Una vez más, los psicólogos dan indicios de una solución. Fue Freud quien nos señaló que la existencia misma del grupo social parece depender de los mismos principios de amor y fe que, en general, constituyen las condiciones del desarrollo personal. [14] El hecho de que en muchos grupos el amor no se haya desarrollado mucho y la fe se mantenga en un nivel bajo de sugestibilidad, de modo que las fuerzas irracionales e impulsivas dominen la vida grupal, demuestra menos el poder del mal que la inmadurez del hombre y de las naciones. Si existe un Dios Creador, su obra aún no ha terminado.
En lo que respecta a nuestra discusión con los psicólogos, tenemos poca necesidad de discutir con ellos mientras se mantengan dentro de los límites de su ciencia. Su crítica de las creencias y sistemas religiosos, si bien a veces severa, ha sido una ayuda y no un obstáculo: «la eliminación de lo inestable, como de lo creado, para que lo inconmovible permanezca». [15] Cuando niegan la objetividad de nuestras estructuras fantásticas y nos dicen que gran parte de nuestra práctica religiosa es mera sugestión, no invalidan los hechos esenciales que afirmamos como ciertos desde el principio: los hechos de la personalidad misma como real, de los valores que existen para y en la personalidad, de la libertad, ahora vista con mayor [ p. 202 ] claridad como amor que puede responder al amor, y de la realidad misma como algo distinto de nosotros mismos. En ese punto, la psicología nos abandona, pero toda la evidencia que hemos presentado demuestra la importancia central de la fe y el amor en el mundo del ser personal. No debemos dudar de que el mundo sólido y resistente de las cosas también existe, pero afirmar que esta existencia de la cosificación es, en última instancia, dominante es desvirtuar tanto la psicología como la religión. Así como el culto de la Iglesia estaría vacío sin Dios, las teorías de los psicólogos son incompletas a menos que exista algo en el carácter interno de la realidad misma que subyace a la apariencia creativa de la vida y explica este predominio de la fe y el amor.

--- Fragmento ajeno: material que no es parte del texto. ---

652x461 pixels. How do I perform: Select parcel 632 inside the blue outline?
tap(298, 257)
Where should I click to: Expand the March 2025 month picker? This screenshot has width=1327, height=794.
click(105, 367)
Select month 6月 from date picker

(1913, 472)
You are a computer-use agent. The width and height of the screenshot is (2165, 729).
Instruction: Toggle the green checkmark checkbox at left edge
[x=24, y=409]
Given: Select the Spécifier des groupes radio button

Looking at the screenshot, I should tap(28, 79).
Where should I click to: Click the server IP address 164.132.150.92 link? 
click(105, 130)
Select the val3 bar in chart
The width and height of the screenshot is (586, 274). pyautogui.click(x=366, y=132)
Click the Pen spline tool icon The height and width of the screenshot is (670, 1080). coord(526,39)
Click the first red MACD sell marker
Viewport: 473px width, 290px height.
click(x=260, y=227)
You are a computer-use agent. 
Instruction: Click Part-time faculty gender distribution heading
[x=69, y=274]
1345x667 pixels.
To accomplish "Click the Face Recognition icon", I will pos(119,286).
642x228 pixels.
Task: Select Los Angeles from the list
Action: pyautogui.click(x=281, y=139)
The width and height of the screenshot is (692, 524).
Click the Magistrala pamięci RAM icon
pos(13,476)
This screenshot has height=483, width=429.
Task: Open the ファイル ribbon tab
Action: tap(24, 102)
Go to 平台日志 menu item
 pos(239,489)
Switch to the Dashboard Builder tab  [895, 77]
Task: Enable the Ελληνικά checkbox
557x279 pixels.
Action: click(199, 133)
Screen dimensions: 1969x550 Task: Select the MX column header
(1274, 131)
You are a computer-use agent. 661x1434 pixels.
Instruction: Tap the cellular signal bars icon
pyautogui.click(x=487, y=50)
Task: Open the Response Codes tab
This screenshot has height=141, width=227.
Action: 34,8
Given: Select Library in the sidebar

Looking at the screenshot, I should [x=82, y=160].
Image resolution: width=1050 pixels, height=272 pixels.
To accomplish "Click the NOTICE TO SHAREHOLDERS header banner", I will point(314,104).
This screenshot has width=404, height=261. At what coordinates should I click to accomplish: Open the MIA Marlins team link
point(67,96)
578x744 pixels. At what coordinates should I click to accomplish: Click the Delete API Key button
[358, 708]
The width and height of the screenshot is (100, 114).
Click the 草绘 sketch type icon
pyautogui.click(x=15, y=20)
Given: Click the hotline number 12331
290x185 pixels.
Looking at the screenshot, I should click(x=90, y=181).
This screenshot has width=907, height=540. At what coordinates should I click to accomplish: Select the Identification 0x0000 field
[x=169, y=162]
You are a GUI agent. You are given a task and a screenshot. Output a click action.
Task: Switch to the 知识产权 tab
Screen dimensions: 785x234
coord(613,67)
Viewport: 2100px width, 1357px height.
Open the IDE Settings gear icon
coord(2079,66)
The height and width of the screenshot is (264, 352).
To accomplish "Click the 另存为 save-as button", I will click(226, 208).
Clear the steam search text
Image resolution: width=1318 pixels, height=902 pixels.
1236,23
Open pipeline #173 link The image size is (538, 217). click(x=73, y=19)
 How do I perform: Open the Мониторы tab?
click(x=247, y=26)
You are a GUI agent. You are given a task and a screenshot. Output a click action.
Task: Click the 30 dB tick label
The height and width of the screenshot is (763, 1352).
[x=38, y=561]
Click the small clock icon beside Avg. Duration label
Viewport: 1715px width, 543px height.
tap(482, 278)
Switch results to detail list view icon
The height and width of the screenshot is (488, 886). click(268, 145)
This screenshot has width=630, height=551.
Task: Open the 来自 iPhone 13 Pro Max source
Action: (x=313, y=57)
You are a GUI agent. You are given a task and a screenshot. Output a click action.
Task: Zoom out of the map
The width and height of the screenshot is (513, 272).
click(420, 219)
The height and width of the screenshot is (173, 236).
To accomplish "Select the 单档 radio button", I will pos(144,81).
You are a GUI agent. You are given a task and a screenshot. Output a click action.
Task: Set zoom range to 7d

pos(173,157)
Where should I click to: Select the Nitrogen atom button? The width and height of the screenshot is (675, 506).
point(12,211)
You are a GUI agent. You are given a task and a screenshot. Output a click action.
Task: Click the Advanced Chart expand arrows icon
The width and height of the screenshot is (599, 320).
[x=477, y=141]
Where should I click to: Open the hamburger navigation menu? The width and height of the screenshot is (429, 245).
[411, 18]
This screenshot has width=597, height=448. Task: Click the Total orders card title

Quedan, pues, dos preguntas para nuestra investigación, y con ello nuestra tarea termina, en la medida en que lo permitan las limitaciones de estas conferencias. ¿Existe alguna evidencia empírica directa de la existencia de esta realidad objetiva y creativa que hemos postulado? ¿Y concuerda, suficientemente para la fe, si no totalmente para la comprensión, con las afirmaciones del teísmo cristiano? La segunda de estas preguntas será el tema de nuestra última conferencia. Para la respuesta a la primera, debemos recurrir a los místicos y psicólogos que han comentado sus experiencias, y su evidencia debe ser nuestra siguiente preocupación.
Los místicos se unen para declarar que su experiencia trasciende toda descripción, y luego pasan a describirla con singular fluidez y libertad. Sin embargo, coinciden en que al final sus palabras fallan. [16] A veces se mueven en la imaginería y el simbolismo de las emociones. A veces se adentran en las abstracciones de una filosofía que no encuentra términos positivos adecuados para abarcar sus conceptos. Pero en ninguno de los dos casos se cuestiona la intensa realidad de la experiencia. Tanto en su intensidad como en [ p. 203 ] su aislamiento, es muy similar al sentimiento y está muy alejada de nuestra aproximación común a las realidades cotidianas. «En este conocimiento», dice San Juan de la Cruz, «al no emplearse los sentidos ni la imaginación, no obtenemos forma ni impresión, ni podemos dar cuenta ni proporcionar ninguna semejanza, aunque la sabiduría misteriosa y dulce llega con tanta claridad a lo más profundo de nuestra alma». …Esta es la peculiaridad del lenguaje divino. Cuanto más infuso, íntimo, espiritual y suprasensible es, más excede los sentidos, tanto internos como externos, y los silencia. [17]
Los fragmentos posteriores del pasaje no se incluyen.